José Miguel Contreras y Eva Baroja nos señalan que hay dos convenciones frente al poder de la estulticia que deberíamos dejar de lado. Por un lado, que se trata de un sector que en realidad es muy poco numeroso. En segundo lugar, que su poder de influencia directa no es determinante. Sería un error pensar así. Un descerebrado con solo apretar un botón o accionar un instrumento ya ha cambiado la historia en más de una ocasión. El problema es que el hábitat donde el disparate mental crece con mayor vigor parece estar potenciándose y extendiéndose en los últimos años.

Tiempos de preocupación, por lo tanto, en los que la izquierda tiene una gran responsabilidad histórica. El mundo camina hacia nuevas experiencias de las que será necesario aprender, y que pueden revestir incluso un carácter fundador desde el punto de vista de la estrategia transformadora para el futuro. Estamos inmersos en un mundo que propicia una personalidad altamente hedonista, donde la percepción de lo moral cae en desuso o adquiere nuevas dimensione. Un mundo en el que va escalando posiciones el negacionismo del valor de la solidaridad y está perdiendo a jirones los espacios en los que se asentaba el individuo, espacios de identidad colectiva. «El yo soy yo», el pronombre en primera persona del singular: yo, mí, me conmigo tendremos que aprender a enunciarlo en su forma plural: nosotros y nos, nosotras y nos.

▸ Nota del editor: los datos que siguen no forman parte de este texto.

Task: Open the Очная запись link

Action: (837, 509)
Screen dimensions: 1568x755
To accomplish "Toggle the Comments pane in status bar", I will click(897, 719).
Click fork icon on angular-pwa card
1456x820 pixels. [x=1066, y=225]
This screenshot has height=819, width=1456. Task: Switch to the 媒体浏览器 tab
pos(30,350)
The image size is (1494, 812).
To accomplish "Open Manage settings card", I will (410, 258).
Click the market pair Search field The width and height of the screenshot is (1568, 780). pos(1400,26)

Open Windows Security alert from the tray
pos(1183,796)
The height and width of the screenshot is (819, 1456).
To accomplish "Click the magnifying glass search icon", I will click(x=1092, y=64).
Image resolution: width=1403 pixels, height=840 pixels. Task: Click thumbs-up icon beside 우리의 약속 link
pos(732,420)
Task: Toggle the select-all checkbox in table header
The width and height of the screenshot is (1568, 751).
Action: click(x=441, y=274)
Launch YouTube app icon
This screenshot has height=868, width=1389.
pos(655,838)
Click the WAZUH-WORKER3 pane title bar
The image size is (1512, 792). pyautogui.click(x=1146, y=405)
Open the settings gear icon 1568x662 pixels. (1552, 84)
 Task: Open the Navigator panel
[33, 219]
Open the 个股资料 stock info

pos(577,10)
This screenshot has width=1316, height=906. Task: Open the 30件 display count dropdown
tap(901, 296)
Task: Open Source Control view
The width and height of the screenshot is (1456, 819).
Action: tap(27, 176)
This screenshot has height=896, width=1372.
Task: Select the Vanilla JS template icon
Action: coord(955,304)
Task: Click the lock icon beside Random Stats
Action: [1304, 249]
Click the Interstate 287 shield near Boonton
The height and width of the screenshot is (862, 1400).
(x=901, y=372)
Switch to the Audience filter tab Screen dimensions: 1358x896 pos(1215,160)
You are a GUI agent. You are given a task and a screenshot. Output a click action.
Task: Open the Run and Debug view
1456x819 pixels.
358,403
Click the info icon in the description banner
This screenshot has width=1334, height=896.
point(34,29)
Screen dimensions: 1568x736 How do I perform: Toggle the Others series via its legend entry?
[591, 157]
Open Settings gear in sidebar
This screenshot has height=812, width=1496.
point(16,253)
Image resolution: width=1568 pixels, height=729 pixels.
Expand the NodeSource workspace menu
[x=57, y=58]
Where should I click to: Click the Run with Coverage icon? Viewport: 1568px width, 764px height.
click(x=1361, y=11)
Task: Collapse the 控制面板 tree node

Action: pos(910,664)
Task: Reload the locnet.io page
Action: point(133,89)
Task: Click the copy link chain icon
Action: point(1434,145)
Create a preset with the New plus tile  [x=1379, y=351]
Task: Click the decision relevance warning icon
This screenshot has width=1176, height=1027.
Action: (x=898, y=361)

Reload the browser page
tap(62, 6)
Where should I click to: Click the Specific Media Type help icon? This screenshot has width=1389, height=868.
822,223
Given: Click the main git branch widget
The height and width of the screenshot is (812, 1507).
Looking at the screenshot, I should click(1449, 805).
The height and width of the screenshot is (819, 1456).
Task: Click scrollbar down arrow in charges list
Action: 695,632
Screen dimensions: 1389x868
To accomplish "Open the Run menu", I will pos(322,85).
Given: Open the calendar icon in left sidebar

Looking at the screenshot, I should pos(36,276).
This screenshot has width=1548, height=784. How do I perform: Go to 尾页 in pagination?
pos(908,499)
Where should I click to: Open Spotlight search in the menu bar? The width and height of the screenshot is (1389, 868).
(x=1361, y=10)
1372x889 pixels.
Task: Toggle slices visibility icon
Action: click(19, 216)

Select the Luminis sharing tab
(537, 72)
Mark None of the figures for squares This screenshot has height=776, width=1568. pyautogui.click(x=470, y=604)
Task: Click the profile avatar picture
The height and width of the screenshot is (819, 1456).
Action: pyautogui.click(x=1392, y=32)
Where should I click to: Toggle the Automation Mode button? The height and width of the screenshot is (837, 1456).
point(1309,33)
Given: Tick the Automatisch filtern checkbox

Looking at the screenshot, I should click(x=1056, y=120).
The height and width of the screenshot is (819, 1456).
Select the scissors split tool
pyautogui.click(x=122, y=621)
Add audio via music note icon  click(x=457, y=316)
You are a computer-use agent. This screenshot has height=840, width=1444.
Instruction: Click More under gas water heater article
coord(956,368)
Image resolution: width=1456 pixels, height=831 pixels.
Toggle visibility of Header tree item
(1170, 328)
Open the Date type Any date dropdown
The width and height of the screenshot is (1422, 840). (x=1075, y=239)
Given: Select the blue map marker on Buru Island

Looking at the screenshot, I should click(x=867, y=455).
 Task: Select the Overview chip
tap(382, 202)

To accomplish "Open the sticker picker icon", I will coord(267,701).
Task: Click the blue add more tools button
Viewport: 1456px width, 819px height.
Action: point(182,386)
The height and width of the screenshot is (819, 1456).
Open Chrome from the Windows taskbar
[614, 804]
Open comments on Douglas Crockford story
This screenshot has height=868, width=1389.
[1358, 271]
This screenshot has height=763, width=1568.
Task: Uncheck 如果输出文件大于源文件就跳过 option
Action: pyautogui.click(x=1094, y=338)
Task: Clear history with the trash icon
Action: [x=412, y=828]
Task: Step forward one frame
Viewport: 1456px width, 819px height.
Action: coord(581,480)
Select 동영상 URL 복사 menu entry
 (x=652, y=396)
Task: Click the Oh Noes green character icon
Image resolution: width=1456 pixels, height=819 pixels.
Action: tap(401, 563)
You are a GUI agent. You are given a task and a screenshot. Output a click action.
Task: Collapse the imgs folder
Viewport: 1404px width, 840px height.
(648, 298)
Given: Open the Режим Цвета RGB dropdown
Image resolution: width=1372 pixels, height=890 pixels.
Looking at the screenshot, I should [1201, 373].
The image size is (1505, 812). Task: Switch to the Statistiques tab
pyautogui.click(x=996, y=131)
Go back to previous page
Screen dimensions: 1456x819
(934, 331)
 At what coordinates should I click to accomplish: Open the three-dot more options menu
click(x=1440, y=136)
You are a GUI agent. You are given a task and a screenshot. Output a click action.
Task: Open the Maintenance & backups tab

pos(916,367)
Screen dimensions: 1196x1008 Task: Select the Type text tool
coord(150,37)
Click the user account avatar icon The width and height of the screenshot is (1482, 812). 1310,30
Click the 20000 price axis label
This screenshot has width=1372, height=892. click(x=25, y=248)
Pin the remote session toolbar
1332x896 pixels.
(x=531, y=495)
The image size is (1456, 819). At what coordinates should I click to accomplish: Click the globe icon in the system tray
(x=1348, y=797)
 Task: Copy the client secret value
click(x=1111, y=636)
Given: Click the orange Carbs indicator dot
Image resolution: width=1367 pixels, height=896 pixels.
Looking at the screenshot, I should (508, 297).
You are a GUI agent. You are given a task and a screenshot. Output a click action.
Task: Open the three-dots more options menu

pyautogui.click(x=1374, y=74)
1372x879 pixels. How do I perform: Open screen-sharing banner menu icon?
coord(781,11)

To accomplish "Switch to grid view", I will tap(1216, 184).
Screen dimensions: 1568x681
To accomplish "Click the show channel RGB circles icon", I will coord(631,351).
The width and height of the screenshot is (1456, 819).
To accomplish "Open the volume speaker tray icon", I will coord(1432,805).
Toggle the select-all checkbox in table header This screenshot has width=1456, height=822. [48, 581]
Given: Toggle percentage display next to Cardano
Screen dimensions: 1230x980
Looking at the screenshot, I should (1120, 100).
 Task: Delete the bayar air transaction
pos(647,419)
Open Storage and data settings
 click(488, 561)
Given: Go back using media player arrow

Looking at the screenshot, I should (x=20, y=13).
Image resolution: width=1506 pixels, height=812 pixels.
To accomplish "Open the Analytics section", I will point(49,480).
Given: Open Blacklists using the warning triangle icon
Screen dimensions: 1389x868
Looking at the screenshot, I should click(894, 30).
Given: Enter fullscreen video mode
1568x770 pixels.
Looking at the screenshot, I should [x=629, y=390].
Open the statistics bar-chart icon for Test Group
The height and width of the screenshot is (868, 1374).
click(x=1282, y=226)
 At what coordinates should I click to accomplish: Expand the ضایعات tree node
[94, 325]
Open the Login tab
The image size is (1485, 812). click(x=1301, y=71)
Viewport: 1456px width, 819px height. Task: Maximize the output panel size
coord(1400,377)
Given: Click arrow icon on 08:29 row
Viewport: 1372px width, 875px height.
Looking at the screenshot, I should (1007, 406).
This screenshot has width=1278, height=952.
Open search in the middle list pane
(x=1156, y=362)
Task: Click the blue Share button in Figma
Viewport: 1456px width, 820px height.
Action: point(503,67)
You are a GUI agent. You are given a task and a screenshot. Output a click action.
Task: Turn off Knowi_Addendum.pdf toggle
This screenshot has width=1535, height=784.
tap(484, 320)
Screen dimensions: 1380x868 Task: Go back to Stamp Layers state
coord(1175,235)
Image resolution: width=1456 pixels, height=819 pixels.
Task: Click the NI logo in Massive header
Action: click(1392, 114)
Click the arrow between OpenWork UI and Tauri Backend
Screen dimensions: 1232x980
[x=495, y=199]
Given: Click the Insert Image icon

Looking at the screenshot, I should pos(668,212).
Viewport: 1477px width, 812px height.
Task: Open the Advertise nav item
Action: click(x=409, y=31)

Como nos advierte Iñaki Egaña, en su artículo "Recomenzar el fin del mundo" habrá que estar muy atentos al «leviatán que tiene múltiples caras capaces de confundir, de engatusar». Tenemos a nuestro favor, dice, la humanidad, que nos hace solidarios.

«En el umbral de un mundo en el que lo nuevo cabalga sobre lo antiguo, más vale admitir lo que se ignora», señalaba Daniel Bensaïd, «para mejor hacerse disponible a las experiencias por venir, que teorizar la impotencia cerrando los ojos sobre los obstáculos y peligros».

Deberíamos, pues, sumergirnos en las profundidades de la experiencia histórica para tejer los hilos de un debate estratégico enterrado bajo el peso de las derrotas acumuladas.